New Jersey

John Lennon's Drawings at Jersey Shore Gallery

The artwork of John Lennon will be on display this week at an art gallery at the Jersey Shore. Ocean Galleries in Stone Harbor will feature drawings and cartoons drawn by the former Beatle.

Lennon drew cartoons most of his life, but could not get a foothold in the art world. As a young man he was thrown out of art school for being disruptive. In 1970, he had a show at a London art gallery which was shut down by Scotland Yard because it featured erotic drawings. Other galleries would invite him to play guitar but not show his work.

His cartoons are quick, whimsical line sketches, sometimes accompanied by text, taking just a few minutes to draw. 

"He was so quick, just the time to let the pencil go through it," said Lennon's widow, Yoko Ono. "Some people think it's not serious. I think whatever you draw, whether it takes two years or two minutes — that's irrelevant. That's not what the quality is decided by."

Inspired by a trip to Japan, some of Lennon's drawings take the form of traditional Japanese prints, they're vertically oriented. Most of his drawings feature a stamp imprint near the bottom, with Lennon's name in Japanese characters.

Shortly after Lennon's death in 1980, Yoko Ono created a nonprofit to coordinate traveling exhibitions of his art, the proceeds of which benefit local charities — in this case, the Community FoodBank of New Jersey.

Lennon drew only with black ink on white paper. Ono filled in many of the pieces with watercolor. She said she did it to make the drawings more popular.

"He did not just draw something to hide in the basement," said Ono. "Most artists, when they create, they want to communicate somethign to people, not just something you throw in the trash can."

As it happens, Ono has her own retrospective on view right now at the Museum of Modern Art (MOMA) in New York, which is showing her work from the 1960s when she was an upstart in the fringe avant-garde movement called Fluxus.

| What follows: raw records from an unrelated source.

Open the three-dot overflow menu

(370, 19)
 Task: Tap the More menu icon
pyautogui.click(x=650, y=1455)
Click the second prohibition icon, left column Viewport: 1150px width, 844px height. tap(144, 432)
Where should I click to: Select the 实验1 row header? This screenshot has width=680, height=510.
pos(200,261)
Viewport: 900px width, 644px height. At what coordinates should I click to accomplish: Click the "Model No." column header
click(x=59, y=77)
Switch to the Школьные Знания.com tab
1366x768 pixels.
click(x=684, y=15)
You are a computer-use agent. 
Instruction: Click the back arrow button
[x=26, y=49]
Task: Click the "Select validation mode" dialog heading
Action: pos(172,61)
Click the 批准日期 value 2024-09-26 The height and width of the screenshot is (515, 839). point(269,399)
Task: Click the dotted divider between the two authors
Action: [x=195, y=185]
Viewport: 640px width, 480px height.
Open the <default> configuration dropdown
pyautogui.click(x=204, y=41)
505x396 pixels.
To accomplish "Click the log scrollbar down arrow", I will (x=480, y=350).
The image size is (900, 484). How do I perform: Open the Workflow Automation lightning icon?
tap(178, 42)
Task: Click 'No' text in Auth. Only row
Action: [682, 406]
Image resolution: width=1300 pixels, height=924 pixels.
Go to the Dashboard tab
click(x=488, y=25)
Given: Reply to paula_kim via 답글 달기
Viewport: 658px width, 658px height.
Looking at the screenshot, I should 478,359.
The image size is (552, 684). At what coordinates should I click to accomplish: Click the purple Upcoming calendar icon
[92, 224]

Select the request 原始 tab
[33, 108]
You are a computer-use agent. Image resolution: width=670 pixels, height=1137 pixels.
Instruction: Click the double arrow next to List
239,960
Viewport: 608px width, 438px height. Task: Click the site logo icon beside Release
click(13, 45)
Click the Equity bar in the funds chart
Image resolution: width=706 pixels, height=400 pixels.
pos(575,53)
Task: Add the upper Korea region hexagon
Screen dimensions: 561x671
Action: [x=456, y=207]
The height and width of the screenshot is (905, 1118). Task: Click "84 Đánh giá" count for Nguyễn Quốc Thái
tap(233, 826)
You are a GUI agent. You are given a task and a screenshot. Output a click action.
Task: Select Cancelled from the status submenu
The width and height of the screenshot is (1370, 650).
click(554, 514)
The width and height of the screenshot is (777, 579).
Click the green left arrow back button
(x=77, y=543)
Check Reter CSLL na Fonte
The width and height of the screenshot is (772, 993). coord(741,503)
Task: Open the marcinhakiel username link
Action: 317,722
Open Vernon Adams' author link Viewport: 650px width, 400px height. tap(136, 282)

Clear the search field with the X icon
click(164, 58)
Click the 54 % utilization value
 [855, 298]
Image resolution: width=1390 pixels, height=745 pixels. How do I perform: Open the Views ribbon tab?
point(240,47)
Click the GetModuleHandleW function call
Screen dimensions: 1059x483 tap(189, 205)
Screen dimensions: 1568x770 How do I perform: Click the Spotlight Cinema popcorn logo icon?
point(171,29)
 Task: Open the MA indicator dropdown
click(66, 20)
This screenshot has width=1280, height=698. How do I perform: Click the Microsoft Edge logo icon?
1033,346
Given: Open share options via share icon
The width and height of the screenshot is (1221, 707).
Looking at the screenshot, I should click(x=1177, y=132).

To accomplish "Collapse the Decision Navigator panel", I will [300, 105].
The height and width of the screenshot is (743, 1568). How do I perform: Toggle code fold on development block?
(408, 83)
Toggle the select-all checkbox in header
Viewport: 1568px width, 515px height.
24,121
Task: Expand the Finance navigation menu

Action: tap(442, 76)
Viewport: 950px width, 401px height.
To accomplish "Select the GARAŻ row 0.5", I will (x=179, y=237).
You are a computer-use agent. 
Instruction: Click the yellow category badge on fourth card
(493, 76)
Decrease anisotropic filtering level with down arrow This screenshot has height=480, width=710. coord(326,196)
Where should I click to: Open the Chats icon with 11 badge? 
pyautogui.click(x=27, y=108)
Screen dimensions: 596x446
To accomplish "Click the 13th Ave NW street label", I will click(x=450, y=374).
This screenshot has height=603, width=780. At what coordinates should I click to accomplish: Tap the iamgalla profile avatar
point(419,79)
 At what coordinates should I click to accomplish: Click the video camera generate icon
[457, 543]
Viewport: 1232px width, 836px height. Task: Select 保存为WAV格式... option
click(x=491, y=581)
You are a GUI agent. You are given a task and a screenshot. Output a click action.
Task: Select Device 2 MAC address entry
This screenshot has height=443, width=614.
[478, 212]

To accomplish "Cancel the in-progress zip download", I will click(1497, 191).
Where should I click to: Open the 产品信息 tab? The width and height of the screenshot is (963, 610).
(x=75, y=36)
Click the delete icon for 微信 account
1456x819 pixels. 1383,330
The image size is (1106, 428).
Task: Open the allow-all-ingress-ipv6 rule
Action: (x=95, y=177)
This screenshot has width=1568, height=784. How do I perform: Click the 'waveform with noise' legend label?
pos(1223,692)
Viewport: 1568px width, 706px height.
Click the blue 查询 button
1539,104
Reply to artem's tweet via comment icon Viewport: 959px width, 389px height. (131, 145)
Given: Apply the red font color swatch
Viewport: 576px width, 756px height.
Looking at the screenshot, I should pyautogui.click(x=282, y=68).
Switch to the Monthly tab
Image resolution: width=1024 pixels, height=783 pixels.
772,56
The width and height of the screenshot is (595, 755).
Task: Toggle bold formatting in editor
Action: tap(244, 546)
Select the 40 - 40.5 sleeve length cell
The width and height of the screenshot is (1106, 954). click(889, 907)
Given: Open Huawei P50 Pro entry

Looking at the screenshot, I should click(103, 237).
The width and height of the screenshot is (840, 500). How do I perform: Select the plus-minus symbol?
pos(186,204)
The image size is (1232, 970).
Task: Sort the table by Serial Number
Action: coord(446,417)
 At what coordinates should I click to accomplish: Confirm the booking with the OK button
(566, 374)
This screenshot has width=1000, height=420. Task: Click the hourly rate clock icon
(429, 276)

Although promoting the work of her late husband almost 50 years later, Ono says she is less excited about seeing her own work from long ago.

"That's something I would not have done," said Ono of the MOMA show. "I wouldn't have done it — bring it up 48 years later."

Ono says she is working on new material she will be releasing soon, but would not disclose if it will me musical, a visual work or in another medium.